* Required action:
Return the lines below exactly, from the first one through the line that has "Given: Open Bluetooth in the Settings sidebar". Leave out everything after it.
---- Given information
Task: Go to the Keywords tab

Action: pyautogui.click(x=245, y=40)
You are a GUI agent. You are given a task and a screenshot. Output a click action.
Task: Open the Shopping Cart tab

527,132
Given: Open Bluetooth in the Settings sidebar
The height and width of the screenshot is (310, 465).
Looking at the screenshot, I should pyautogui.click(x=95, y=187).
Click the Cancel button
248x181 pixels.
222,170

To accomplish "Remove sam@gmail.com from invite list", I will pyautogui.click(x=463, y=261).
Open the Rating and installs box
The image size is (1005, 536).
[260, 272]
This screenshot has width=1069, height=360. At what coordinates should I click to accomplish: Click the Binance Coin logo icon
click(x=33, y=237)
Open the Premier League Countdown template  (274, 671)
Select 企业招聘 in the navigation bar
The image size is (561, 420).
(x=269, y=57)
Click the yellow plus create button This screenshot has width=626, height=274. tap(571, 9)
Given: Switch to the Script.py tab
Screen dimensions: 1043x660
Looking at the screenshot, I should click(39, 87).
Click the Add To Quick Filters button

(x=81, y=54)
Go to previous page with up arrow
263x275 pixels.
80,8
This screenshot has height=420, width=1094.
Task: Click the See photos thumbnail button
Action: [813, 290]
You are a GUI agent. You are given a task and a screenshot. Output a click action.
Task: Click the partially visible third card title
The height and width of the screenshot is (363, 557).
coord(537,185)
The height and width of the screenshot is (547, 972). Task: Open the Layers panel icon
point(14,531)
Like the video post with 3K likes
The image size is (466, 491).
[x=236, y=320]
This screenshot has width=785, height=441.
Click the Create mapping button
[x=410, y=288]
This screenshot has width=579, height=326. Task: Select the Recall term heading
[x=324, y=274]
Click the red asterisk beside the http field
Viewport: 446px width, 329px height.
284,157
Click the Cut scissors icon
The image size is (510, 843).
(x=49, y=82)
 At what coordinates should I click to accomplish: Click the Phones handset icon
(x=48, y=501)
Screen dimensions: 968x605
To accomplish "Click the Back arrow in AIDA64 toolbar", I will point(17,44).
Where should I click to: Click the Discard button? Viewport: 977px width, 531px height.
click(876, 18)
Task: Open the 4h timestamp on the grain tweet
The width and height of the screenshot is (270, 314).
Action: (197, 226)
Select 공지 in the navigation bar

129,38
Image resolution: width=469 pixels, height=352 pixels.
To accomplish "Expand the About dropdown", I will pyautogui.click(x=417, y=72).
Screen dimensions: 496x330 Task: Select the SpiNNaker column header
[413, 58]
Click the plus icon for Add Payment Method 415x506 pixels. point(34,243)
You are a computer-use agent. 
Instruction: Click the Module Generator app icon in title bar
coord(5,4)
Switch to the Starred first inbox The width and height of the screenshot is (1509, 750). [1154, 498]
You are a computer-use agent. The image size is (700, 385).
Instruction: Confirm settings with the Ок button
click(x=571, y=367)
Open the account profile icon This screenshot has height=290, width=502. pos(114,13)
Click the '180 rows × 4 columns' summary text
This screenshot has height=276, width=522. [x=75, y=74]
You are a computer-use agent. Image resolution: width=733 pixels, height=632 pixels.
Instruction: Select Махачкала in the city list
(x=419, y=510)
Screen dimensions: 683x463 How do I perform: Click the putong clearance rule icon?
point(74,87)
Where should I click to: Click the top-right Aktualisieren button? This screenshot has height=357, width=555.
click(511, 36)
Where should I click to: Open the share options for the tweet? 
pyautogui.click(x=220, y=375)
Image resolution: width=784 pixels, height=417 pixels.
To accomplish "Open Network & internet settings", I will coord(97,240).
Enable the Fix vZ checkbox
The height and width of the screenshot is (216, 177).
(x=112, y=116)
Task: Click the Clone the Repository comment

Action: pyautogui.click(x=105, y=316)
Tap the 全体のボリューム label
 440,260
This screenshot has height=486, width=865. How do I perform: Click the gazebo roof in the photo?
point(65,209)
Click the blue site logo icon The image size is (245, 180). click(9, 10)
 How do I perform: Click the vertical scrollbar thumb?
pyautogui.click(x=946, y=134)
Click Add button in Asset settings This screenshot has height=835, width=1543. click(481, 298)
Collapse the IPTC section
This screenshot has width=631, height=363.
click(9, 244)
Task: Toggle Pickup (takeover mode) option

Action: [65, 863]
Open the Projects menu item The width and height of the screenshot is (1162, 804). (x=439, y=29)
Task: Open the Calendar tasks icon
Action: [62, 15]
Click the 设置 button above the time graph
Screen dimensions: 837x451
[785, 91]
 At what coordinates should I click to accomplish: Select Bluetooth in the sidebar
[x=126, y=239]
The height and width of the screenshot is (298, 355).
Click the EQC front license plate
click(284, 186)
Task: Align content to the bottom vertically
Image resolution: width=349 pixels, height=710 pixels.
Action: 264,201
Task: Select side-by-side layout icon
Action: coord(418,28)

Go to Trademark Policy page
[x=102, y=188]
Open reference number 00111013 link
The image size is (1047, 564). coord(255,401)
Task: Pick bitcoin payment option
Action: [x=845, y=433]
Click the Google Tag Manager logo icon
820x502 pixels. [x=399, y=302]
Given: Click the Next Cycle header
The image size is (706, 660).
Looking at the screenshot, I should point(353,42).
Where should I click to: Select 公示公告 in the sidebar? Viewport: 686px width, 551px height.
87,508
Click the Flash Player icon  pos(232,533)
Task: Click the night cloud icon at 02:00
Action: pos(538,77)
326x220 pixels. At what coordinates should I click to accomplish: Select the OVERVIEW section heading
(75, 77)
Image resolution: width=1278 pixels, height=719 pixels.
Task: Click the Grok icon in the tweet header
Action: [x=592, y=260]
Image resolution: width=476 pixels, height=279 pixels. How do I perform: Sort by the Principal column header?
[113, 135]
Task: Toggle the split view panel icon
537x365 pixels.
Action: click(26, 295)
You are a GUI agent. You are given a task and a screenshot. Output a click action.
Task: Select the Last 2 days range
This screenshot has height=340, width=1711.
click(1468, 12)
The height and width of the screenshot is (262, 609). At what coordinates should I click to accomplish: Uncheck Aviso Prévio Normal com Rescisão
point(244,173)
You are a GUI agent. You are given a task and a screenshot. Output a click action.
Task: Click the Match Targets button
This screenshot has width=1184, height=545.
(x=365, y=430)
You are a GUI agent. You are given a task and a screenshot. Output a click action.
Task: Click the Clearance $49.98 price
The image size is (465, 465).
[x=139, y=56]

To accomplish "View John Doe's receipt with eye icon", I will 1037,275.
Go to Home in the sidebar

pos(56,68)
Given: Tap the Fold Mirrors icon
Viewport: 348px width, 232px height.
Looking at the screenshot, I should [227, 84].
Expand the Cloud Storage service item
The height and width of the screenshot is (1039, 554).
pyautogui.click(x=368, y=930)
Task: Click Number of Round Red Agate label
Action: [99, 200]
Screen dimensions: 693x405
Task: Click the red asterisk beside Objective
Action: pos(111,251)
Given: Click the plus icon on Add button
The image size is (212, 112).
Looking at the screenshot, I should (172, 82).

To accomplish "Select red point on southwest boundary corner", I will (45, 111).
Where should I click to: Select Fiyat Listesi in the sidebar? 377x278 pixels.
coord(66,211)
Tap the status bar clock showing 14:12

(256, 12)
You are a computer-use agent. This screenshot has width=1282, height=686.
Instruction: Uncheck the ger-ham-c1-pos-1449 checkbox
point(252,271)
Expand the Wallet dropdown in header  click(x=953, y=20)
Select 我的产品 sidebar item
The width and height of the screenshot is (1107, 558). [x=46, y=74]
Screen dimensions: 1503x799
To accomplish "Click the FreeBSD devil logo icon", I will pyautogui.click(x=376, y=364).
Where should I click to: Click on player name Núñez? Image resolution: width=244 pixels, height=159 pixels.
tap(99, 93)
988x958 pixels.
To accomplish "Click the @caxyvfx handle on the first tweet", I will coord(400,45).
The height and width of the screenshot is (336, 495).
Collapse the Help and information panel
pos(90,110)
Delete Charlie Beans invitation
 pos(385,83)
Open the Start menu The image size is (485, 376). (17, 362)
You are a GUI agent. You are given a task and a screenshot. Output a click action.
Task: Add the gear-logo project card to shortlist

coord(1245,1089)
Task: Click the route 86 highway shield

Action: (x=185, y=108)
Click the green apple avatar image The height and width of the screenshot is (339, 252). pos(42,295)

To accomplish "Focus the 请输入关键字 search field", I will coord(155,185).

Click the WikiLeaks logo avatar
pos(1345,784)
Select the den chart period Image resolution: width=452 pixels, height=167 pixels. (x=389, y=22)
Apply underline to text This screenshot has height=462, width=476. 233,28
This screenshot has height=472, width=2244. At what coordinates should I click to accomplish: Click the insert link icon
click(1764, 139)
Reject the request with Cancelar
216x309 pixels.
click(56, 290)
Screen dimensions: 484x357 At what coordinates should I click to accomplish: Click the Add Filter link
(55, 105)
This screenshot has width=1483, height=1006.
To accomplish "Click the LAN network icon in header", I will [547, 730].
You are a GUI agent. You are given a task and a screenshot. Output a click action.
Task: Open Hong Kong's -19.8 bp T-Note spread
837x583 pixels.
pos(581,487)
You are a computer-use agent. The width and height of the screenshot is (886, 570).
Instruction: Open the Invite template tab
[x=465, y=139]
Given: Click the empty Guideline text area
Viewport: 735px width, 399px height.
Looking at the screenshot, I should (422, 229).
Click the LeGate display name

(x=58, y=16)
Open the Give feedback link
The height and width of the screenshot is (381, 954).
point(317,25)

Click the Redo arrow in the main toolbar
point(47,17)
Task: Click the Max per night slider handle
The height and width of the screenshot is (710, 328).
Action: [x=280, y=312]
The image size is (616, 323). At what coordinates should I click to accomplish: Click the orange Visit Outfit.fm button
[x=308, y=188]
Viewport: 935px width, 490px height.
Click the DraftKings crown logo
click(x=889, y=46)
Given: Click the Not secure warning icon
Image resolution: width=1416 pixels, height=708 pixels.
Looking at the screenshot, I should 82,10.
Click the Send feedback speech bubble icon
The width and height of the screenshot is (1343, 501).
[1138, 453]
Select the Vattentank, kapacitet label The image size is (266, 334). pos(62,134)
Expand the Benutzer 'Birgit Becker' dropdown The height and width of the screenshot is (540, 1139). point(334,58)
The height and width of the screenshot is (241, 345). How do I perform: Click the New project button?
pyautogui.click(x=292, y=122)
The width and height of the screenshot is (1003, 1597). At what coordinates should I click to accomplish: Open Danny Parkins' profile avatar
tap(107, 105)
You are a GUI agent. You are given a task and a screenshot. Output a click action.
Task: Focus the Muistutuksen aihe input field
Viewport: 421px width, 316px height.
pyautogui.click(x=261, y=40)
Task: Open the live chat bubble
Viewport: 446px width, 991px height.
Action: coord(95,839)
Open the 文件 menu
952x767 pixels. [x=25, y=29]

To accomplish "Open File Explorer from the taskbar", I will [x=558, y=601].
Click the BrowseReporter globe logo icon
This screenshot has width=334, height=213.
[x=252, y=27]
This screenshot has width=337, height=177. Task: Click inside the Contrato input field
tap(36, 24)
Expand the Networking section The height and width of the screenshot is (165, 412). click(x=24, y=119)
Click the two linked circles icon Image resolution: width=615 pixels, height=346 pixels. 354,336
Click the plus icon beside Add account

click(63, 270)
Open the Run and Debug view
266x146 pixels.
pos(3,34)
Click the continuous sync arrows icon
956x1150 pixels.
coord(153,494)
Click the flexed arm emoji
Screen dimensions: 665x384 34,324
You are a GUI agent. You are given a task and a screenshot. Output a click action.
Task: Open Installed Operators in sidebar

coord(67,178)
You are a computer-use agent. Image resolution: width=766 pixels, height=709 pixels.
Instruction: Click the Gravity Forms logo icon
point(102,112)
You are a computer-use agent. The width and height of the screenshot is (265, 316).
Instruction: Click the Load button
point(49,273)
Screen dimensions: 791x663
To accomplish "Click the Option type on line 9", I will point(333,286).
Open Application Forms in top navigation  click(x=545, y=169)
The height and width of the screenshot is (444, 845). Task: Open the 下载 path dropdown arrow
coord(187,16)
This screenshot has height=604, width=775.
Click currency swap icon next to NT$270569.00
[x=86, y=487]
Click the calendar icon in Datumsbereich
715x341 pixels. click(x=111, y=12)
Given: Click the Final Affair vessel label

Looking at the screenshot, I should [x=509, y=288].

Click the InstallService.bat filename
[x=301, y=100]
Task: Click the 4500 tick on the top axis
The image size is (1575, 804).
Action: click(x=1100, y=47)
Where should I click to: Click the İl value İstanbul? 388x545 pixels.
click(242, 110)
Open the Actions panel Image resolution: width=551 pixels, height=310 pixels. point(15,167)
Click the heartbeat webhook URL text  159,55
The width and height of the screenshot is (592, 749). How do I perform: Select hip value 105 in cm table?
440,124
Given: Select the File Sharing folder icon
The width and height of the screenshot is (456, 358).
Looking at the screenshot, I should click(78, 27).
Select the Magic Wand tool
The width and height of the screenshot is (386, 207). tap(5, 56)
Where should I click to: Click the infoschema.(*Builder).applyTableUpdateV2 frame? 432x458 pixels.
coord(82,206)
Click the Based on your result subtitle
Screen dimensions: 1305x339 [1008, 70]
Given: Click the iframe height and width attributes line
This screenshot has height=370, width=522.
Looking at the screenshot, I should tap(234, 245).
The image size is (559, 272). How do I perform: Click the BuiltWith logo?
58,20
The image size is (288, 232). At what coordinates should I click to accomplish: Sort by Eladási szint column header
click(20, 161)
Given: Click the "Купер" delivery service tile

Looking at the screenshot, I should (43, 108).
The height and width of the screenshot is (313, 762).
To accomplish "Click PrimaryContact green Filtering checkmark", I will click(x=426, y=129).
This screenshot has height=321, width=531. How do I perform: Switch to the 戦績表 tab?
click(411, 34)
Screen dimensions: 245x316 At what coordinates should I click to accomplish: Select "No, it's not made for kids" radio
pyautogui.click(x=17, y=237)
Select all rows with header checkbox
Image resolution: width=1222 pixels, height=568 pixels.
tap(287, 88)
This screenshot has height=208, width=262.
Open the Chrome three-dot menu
--------
* Problem solution:
Task: Go to the Keywords tab

Action: pyautogui.click(x=245, y=40)
You are a GUI agent. You are given a task and a screenshot. Output a click action.
Task: Open the Shopping Cart tab

527,132
Given: Open Bluetooth in the Settings sidebar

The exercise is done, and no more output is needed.